3
Nessuno meglio del sottoscritto capisce il Milan. Dico sul serio, i rossoneri hanno tutta la mia comprensione. Fossi un dirigente di una qualunque squadra di Serie A, anche io mi presenterei alla porta della Sampdoria con un bell’assegno gonfio di milioni. Causale, “Lucas Torreira”, il folletto uruguaiano del centrocampo blucerchiato. Contro il Foggia è andato in scena il solito, meraviglioso spettacolo del regista doriano, che non è un solista ma uno splendido direttore d’orchestra. Praticamente un prolungamento di Marco Giampaolo in campo. Lo abbiamo già scritto in tutte le salse, Torreira imposta e ‘picchia’, costruisce e tampona. E’ un frangiflutti e nel contempo la principale sorgente di gioco della Samp, e occupa lo spazio senza fermarsi mai. Insomma, per il Doria è semplicemente insostituibile.

Ora immaginatevi di andare da Giampaolo e di dirgli, a pochi giorni dall’inizio del campionato, che il Milan per sostituire Biglia (infortunato un mese, non un anno) vorrebbe prelevare da Genova uno dei giocatori classe 1996 più interessanti di tutto il campionato. Nonché l’unico perno rimasto della squadra 2016-2017, l’insostituibile per eccellenza, quello su cui il tecnico ‘maniaco’ dei movimenti e degli schemi ha costruito tutto il suo impianto di gioco. Giampaolo potrebbe scoppiare a ridervi in faccia, e avrebbe ragione. Anche nell’ottica del ‘sono tutti cedibili, e il principale obiettivo è la plusvalenza’ questa sarebbe un’operazione controproducente e insensata. Sarebbe una vera follia a livello tecnico, economico, ambientale. Il danno di immagine subito sarebbe incalcolabile, senza contare quella che potrebbe essere la reazione di Giampaolo a fronte di un’operazione del genere. Se la Samp avesse l’acqua alla gola dal punto di vista finanziario, potrei anche comprendere il bisogno di monetizzare. Così invece no. Sono convinto che la stessa dirigenza lo sappia benissimo. E sono pure certo che i vertici di Corte Lambruschini si siano fatti un'idea di quale sarebbe il contraccolpo psicologico di una scelta del genere sulla tifoseria, e quanto una decisione simile deteriorebbe un rapporto già complesso. Ed è per questo motivo che sono convinto che l'interesse rossonero per Torreira sia destinato a svanire in una nuvola di fumo.

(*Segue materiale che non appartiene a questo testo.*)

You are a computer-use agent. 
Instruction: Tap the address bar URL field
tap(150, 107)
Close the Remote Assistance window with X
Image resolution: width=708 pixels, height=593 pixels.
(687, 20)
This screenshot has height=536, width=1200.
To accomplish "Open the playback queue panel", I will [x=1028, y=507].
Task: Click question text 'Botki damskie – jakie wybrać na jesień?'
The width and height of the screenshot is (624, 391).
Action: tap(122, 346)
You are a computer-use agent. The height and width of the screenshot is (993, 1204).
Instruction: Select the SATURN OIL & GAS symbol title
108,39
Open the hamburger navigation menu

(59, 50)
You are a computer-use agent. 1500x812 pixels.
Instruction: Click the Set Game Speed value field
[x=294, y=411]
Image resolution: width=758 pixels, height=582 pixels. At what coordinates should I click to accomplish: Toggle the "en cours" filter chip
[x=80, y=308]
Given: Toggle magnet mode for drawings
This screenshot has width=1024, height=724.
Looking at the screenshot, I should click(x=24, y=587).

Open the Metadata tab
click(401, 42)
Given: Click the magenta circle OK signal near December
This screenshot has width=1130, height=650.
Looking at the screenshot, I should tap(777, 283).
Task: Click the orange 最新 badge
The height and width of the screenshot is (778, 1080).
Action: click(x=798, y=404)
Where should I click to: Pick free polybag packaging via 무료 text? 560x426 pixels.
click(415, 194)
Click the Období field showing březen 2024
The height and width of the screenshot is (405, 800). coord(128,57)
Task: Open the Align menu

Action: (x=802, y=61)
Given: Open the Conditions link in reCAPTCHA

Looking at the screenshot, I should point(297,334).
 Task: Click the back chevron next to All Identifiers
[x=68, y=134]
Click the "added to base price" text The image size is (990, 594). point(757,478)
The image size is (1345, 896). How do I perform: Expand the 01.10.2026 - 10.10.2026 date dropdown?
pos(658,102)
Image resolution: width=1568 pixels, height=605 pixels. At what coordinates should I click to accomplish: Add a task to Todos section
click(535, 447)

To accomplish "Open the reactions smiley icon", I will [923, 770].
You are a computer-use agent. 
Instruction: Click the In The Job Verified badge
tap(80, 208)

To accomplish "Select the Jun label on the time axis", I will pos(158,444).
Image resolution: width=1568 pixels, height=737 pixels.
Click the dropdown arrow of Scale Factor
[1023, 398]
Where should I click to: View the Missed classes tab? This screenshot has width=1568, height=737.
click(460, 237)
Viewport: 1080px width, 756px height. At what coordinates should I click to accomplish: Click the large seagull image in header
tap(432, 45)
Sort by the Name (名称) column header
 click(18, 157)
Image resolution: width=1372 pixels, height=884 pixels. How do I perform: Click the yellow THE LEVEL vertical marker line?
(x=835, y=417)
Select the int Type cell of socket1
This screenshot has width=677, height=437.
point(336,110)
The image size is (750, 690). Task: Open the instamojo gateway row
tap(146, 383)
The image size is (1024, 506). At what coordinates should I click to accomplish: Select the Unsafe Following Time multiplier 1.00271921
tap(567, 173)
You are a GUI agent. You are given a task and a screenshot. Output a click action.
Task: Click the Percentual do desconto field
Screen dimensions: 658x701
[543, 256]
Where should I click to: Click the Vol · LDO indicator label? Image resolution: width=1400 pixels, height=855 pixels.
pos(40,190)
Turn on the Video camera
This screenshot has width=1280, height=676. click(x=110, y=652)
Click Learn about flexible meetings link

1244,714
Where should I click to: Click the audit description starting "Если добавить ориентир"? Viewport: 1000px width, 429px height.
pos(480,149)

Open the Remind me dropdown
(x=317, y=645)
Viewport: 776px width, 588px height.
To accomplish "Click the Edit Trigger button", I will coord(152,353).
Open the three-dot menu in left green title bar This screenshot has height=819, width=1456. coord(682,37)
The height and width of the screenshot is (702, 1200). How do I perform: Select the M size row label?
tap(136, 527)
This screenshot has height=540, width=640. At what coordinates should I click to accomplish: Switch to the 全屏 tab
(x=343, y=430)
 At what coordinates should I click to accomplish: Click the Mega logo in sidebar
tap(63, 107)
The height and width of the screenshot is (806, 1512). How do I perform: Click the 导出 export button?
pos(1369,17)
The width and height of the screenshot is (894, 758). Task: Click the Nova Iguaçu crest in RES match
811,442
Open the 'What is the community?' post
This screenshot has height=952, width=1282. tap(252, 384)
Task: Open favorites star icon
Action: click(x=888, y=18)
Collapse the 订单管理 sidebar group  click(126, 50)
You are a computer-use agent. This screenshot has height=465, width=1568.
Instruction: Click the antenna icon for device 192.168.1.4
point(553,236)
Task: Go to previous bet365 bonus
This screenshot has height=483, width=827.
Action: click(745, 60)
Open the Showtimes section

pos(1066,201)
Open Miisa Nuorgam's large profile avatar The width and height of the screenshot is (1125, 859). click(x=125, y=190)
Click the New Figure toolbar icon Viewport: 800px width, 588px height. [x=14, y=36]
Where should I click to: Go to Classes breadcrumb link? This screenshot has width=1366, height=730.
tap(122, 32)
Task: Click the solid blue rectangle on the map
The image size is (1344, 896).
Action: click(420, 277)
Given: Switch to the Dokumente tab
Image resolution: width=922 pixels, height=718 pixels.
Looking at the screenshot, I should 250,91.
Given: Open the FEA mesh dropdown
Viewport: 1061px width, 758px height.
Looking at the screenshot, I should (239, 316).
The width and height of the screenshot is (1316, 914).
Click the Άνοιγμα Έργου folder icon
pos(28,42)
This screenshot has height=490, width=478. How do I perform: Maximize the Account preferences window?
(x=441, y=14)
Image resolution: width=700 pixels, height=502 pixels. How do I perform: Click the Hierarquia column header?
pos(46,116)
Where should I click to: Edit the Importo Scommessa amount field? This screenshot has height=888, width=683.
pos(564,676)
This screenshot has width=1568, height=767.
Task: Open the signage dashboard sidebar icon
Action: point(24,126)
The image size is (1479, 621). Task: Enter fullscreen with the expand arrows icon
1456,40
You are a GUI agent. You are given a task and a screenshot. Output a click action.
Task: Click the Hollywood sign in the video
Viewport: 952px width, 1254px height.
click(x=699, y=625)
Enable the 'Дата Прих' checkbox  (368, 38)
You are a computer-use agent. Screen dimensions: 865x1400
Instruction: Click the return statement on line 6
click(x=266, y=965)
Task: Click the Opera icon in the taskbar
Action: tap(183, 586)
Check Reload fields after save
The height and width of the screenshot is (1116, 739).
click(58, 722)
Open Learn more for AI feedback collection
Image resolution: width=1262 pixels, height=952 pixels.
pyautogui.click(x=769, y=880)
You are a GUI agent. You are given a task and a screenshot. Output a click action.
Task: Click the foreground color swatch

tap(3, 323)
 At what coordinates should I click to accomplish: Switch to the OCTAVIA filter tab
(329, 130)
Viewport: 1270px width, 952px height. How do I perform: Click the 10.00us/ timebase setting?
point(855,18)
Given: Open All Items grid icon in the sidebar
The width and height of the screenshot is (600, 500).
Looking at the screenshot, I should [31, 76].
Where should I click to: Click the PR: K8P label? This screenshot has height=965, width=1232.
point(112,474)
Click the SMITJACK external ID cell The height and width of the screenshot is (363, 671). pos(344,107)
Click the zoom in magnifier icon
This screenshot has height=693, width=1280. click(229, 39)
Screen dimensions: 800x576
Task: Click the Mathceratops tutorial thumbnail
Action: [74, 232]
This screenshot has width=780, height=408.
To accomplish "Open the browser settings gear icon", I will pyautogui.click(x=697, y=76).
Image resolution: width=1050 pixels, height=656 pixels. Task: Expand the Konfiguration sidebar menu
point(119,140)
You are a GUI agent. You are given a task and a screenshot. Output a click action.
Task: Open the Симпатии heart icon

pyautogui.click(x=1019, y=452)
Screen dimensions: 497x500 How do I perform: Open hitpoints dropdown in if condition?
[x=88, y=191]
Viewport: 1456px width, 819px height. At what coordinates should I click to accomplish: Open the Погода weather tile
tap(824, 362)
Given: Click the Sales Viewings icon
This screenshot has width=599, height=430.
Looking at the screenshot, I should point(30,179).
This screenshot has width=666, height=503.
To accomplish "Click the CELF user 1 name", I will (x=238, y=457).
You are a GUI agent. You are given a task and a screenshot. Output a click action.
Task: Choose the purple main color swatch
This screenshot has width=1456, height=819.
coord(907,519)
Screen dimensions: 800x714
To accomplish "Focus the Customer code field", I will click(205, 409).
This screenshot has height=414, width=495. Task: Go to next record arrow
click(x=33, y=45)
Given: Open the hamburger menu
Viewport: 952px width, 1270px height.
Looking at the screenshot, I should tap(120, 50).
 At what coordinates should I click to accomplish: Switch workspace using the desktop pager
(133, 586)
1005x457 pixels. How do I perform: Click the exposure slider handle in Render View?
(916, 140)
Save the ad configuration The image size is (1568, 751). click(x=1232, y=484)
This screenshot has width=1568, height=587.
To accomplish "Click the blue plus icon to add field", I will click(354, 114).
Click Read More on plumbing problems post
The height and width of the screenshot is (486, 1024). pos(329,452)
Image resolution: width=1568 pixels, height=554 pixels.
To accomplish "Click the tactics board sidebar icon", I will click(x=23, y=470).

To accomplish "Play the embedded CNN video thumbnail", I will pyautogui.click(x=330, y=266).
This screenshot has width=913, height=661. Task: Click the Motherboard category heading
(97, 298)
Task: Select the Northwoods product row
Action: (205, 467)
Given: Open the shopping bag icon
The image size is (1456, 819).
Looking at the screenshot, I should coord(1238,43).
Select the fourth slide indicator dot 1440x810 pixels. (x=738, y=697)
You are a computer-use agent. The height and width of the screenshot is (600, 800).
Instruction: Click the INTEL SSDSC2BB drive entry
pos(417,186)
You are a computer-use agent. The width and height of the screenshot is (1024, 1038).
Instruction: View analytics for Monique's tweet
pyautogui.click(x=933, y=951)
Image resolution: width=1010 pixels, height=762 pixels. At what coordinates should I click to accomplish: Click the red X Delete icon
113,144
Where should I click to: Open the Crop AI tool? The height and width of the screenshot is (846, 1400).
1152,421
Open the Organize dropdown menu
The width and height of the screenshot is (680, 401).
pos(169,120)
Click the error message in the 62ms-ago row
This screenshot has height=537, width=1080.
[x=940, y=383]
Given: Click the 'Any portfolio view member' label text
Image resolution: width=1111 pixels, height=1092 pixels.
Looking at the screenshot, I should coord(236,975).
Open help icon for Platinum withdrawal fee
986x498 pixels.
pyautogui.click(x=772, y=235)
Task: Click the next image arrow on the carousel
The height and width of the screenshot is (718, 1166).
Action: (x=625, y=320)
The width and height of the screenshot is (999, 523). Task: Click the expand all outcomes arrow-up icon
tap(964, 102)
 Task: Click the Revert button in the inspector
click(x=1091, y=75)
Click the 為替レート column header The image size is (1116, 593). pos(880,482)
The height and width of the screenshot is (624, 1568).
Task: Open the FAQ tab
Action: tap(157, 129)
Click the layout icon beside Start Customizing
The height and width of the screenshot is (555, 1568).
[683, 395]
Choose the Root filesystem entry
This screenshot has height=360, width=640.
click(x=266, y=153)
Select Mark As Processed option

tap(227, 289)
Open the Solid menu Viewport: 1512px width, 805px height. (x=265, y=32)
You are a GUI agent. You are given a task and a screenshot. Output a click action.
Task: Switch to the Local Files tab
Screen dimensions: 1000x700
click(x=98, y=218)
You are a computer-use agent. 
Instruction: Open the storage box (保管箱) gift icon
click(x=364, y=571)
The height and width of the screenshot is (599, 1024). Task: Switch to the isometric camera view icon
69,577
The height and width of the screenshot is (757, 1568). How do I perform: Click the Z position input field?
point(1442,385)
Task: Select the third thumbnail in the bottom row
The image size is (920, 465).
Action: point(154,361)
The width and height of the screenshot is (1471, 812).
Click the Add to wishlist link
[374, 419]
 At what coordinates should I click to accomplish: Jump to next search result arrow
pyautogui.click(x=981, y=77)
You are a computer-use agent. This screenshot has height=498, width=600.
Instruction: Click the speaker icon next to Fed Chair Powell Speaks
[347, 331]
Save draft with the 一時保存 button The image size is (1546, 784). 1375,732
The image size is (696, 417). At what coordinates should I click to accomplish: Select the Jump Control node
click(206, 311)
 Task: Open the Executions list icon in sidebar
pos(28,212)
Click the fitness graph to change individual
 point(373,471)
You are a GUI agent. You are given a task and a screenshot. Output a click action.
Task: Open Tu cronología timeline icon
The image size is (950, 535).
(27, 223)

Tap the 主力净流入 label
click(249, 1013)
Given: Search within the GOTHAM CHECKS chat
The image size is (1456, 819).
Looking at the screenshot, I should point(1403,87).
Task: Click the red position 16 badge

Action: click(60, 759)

Ma oltre alle valutazioni tecniche e ambienatali, c’è un rinnovo con l’inchiostro ancora fresco a parlare. Ora, capisco che in questa strana estate di giocatori che spariscono, che lasciano anzitempo gli allenamenti o che addirittura nemmeno si presentano alle sedute (un po’ come noi a scuola quando volevamo ‘saltare’ una prova scritta o un’interrogazione) tutto può essere, ma un contratto prolungato con relativo aumento salariale ha ancora un briciolo di validità. Quantomeno come dichiarazione di intenti: “Torreira è nostro, resta qui e costruiremo la Samp attorno a lui”. E’ questo il messaggio che trasmette la firma di Torreira. Il Milan, e tutte le altre pretendenti, se ne facciano una ragione. E per quest’anno, si scordino pure di Lucas Torreira.